=== WHAT THE TASK REQUIRES ===
Please reproduce each line of the material below without any changes.

Stored data entries

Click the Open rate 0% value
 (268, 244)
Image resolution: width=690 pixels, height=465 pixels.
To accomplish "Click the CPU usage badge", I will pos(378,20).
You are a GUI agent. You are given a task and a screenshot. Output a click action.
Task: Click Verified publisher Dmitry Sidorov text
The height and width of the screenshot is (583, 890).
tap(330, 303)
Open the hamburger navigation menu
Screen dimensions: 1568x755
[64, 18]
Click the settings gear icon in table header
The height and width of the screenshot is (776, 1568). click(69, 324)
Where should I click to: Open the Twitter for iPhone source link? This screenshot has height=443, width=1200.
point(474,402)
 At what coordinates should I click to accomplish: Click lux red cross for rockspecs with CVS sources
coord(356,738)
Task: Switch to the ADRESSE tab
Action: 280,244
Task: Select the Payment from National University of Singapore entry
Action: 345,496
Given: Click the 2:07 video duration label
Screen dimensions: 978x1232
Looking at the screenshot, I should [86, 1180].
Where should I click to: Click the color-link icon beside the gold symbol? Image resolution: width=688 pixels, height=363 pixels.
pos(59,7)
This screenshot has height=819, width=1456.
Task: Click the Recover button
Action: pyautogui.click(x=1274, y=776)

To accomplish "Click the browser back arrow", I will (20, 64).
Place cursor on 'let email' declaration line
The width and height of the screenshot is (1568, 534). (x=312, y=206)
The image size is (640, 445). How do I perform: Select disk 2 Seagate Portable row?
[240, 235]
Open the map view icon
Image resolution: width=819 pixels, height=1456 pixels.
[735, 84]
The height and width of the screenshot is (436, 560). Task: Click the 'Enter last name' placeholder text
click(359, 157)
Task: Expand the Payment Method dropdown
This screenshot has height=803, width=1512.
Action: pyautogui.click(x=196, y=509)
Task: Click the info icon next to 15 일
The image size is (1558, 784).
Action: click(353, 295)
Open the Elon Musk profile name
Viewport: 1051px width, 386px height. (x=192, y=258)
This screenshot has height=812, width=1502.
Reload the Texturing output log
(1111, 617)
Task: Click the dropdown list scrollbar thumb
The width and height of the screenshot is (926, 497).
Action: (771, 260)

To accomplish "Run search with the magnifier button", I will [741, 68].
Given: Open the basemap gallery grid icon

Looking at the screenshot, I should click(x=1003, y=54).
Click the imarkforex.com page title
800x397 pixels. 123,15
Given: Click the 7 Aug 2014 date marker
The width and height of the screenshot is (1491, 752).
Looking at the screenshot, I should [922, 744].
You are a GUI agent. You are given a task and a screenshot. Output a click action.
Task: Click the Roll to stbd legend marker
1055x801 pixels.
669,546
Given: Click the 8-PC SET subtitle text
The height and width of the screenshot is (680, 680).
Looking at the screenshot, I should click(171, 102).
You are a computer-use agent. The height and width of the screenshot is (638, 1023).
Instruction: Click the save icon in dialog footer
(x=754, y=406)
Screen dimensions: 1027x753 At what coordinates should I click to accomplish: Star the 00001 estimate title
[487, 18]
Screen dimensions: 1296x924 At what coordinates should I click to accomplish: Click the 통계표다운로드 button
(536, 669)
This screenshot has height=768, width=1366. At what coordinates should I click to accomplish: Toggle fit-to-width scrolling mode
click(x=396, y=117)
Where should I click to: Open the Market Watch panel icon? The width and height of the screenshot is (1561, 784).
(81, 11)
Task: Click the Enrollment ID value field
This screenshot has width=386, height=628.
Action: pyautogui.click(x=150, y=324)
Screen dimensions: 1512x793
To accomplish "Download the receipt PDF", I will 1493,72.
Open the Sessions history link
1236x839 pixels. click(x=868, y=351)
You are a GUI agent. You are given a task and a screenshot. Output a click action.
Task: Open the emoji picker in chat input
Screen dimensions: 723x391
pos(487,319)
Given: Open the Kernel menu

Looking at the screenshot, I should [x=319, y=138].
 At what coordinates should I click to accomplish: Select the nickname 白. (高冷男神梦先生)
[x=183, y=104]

=== THE RESPONSE ===
Click the Open rate 0% value
 (268, 244)
Image resolution: width=690 pixels, height=465 pixels.
To accomplish "Click the CPU usage badge", I will pos(378,20).
You are a GUI agent. You are given a task and a screenshot. Output a click action.
Task: Click Verified publisher Dmitry Sidorov text
The height and width of the screenshot is (583, 890).
tap(330, 303)
Open the hamburger navigation menu
Screen dimensions: 1568x755
[64, 18]
Click the settings gear icon in table header
The height and width of the screenshot is (776, 1568). click(69, 324)
Where should I click to: Open the Twitter for iPhone source link? This screenshot has height=443, width=1200.
point(474,402)
 At what coordinates should I click to accomplish: Click lux red cross for rockspecs with CVS sources
coord(356,738)
Task: Switch to the ADRESSE tab
Action: 280,244
Task: Select the Payment from National University of Singapore entry
Action: 345,496
Given: Click the 2:07 video duration label
Screen dimensions: 978x1232
Looking at the screenshot, I should [86, 1180].
Where should I click to: Click the color-link icon beside the gold symbol? Image resolution: width=688 pixels, height=363 pixels.
pos(59,7)
This screenshot has height=819, width=1456.
Task: Click the Recover button
Action: pyautogui.click(x=1274, y=776)

To accomplish "Click the browser back arrow", I will (20, 64).
Place cursor on 'let email' declaration line
The width and height of the screenshot is (1568, 534). (x=312, y=206)
The image size is (640, 445). How do I perform: Select disk 2 Seagate Portable row?
[240, 235]
Open the map view icon
Image resolution: width=819 pixels, height=1456 pixels.
[735, 84]
The height and width of the screenshot is (436, 560). Task: Click the 'Enter last name' placeholder text
click(359, 157)
Task: Expand the Payment Method dropdown
This screenshot has height=803, width=1512.
Action: pyautogui.click(x=196, y=509)
Task: Click the info icon next to 15 일
The image size is (1558, 784).
Action: click(353, 295)
Open the Elon Musk profile name
Viewport: 1051px width, 386px height. (x=192, y=258)
This screenshot has height=812, width=1502.
Reload the Texturing output log
(1111, 617)
Task: Click the dropdown list scrollbar thumb
The width and height of the screenshot is (926, 497).
Action: (771, 260)

To accomplish "Run search with the magnifier button", I will [741, 68].
Given: Open the basemap gallery grid icon

Looking at the screenshot, I should click(x=1003, y=54).
Click the imarkforex.com page title
800x397 pixels. 123,15
Given: Click the 7 Aug 2014 date marker
The width and height of the screenshot is (1491, 752).
Looking at the screenshot, I should [922, 744].
You are a GUI agent. You are given a task and a screenshot. Output a click action.
Task: Click the Roll to stbd legend marker
1055x801 pixels.
669,546
Given: Click the 8-PC SET subtitle text
The height and width of the screenshot is (680, 680).
Looking at the screenshot, I should click(171, 102).
You are a computer-use agent. The height and width of the screenshot is (638, 1023).
Instruction: Click the save icon in dialog footer
(x=754, y=406)
Screen dimensions: 1027x753 At what coordinates should I click to accomplish: Star the 00001 estimate title
[487, 18]
Screen dimensions: 1296x924 At what coordinates should I click to accomplish: Click the 통계표다운로드 button
(536, 669)
This screenshot has height=768, width=1366. At what coordinates should I click to accomplish: Toggle fit-to-width scrolling mode
click(x=396, y=117)
Where should I click to: Open the Market Watch panel icon? The width and height of the screenshot is (1561, 784).
(81, 11)
Task: Click the Enrollment ID value field
This screenshot has width=386, height=628.
Action: pyautogui.click(x=150, y=324)
Screen dimensions: 1512x793
To accomplish "Download the receipt PDF", I will 1493,72.
Open the Sessions history link
1236x839 pixels. click(x=868, y=351)
You are a GUI agent. You are given a task and a screenshot. Output a click action.
Task: Open the emoji picker in chat input
Screen dimensions: 723x391
pos(487,319)
Given: Open the Kernel menu

Looking at the screenshot, I should [x=319, y=138].
 At what coordinates should I click to accomplish: Select the nickname 白. (高冷男神梦先生)
[x=183, y=104]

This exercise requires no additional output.